Steamboat Springs Dear Bertha,
Perhaps I should start this off "Dear Clyde" as I intend to send Fred's reply to at least some of the questions Clyde has had relative to subjects I have touched on in letters to you.
Well, I guess I'll start off with some information about Antone Jacobs, since Clyde was curious as to why it appeared that neither Mr. Jacobs nor any of his family seemed to be involved in the disposition of his ranch. The fact of the matter is (as near as I can learn and this all happened some years before I came to Routt County) Antone was killed by lightning.
This happened before the "Big Creek Cattle Association" was formed. This association was composed of a dozen or so forest grazing permittees (all of the permittees who graze their cattle on the Big Creek Ridge).
The association hires one full time rider (for the five-month grazing season).
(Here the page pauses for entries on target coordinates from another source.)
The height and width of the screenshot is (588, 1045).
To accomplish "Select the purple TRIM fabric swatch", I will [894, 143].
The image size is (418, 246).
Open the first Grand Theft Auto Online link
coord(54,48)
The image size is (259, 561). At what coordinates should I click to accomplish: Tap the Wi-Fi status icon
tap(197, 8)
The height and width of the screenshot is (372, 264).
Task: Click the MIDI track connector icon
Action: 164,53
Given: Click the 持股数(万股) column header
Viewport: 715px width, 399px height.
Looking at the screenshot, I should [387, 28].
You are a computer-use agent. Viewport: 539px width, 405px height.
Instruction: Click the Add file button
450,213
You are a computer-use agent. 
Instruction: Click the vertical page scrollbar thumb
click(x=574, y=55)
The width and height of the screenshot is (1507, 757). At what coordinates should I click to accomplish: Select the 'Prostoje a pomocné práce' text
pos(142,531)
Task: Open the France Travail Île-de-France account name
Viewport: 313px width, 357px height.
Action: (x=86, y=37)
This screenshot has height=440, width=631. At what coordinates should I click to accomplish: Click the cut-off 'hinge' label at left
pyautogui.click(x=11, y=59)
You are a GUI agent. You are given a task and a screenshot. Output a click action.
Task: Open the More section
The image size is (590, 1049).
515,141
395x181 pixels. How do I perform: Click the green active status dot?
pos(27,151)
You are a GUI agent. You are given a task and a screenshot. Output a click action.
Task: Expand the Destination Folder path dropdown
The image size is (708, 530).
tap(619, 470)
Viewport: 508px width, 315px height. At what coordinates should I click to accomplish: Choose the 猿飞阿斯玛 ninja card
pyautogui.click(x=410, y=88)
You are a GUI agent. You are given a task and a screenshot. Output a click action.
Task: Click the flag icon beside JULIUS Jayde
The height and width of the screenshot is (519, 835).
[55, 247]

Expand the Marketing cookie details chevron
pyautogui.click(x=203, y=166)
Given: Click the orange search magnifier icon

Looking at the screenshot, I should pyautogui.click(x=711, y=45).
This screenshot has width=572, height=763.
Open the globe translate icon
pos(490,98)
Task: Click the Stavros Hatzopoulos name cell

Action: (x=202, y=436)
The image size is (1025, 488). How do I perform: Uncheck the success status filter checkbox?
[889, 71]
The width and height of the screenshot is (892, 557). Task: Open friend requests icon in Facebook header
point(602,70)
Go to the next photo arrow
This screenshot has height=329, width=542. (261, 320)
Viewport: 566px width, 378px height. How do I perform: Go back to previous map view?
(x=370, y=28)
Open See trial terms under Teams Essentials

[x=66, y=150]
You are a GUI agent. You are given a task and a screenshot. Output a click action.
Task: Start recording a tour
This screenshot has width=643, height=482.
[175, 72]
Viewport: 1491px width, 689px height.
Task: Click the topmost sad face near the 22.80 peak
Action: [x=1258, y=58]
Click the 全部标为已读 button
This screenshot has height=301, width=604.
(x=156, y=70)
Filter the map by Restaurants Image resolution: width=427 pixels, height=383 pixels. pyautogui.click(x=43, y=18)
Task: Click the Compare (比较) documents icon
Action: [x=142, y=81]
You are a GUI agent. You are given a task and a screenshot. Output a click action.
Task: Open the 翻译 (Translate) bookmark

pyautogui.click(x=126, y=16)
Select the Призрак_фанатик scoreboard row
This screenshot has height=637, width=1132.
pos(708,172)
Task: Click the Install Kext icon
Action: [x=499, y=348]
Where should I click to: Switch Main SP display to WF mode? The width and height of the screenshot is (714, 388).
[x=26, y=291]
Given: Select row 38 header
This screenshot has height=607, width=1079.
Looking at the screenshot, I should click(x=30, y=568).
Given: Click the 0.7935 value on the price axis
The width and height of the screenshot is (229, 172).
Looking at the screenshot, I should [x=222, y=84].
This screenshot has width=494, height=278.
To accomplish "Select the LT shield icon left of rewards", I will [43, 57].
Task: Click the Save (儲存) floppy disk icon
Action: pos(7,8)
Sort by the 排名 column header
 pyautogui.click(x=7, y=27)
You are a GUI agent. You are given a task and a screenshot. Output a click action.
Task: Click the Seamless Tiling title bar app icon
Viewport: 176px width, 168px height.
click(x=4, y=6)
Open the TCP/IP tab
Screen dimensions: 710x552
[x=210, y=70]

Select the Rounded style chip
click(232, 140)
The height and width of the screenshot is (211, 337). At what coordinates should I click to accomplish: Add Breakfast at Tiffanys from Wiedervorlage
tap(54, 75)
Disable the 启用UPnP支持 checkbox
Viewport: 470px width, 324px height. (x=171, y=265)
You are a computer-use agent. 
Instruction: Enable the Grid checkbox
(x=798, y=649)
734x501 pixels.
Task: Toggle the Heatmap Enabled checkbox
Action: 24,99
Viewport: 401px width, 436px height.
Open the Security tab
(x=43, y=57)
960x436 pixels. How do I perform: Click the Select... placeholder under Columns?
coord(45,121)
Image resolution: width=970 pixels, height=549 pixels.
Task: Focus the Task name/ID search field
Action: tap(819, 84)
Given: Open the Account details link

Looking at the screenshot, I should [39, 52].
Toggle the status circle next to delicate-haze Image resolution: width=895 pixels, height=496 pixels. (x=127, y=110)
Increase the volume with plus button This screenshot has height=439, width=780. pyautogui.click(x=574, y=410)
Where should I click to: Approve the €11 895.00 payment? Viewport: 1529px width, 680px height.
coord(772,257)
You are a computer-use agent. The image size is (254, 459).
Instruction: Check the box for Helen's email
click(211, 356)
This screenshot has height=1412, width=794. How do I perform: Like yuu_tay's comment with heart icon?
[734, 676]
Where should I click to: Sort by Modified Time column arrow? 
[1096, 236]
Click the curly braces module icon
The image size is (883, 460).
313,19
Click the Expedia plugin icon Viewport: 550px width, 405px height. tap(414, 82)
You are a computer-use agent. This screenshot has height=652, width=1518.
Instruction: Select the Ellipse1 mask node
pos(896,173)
The rider lives in an old deserted homestead cabin of an old bachelor, a bear-hunter by the name of Tomilson. But before the association was formed, the individual permittees were responsible for doing their own riding. Well, by the time a permittee had put in a long, hard day's ride on the forest it was still a long, hard ride (in the dark) if they were to ride all the way home to their ranch in the valley. And so it was not an uncommon practice to spend the night in the old Tomilson cabin (which was kept supplied for such emergencies and was known to all as the "Big Creek Ridge Cow Camp".)
A rainy spell had put a damper on haying. Three neighboring ranchers (Ad Keller, Antone Jacobs and Ben Savage) decided it would be a good day to "Ride Range". Having put in a hard day's work checking cattle, the trio headed for Cow Camp in a gentle drizzle. By the time the riders had reached a point 1/4 mile from Cow Camp, the drizzle had turned into a downpour.
A huge pine tree (half in half out of the adjacent forest) was a beckoning shelter from the cloudburst. Simultaneously the riders dismounted. Their horses responded willingly, and came crowding into the "den" behind the men.
It was reported that one of the party (I don't know which one) jokingly stated: "If the lightning hits this tree, there'll be three happy widows in the valley."
I've heard that Mr. Savage wears the print of a pine twig permanently branded on his back. Ben didn't know how long he had been unconscious probably not long, for although it was still cloudy and drizzling rain, it was still fading daylight. The situation confronting Ben was devastating! Both of his companions and two of the party's three horses dead!
Ben mounted the remaining horse and rode to the valley the horse anxious to get home, and despite the only light being an occasional bolt of lightning, which terrified the horse. The animal, well acquainted with the trail, covered the miles in record time.
The first ranch Ben came to was Browns and of course Browns had a telephone. Within a matter of minutes, the entire valley knew of the tragedy and a party of six riders (with two pack horses) was on the Cow Camp Trail.
In the lead was young Harlan Harmon, who was spooked half out of his wits. A flash of lightning revealed Ad's ghost (a foot) staggering down the trail, directly in front of Harlan. The terrified lad closed his eyes, grasped his saddle horn with both hands, and spurred his horse forward (about running over poor old Ad who lived for several years.) Ad and Harlan rode on down to Browns. The other riders arrived at Browns several hours later with one loaded packhorse.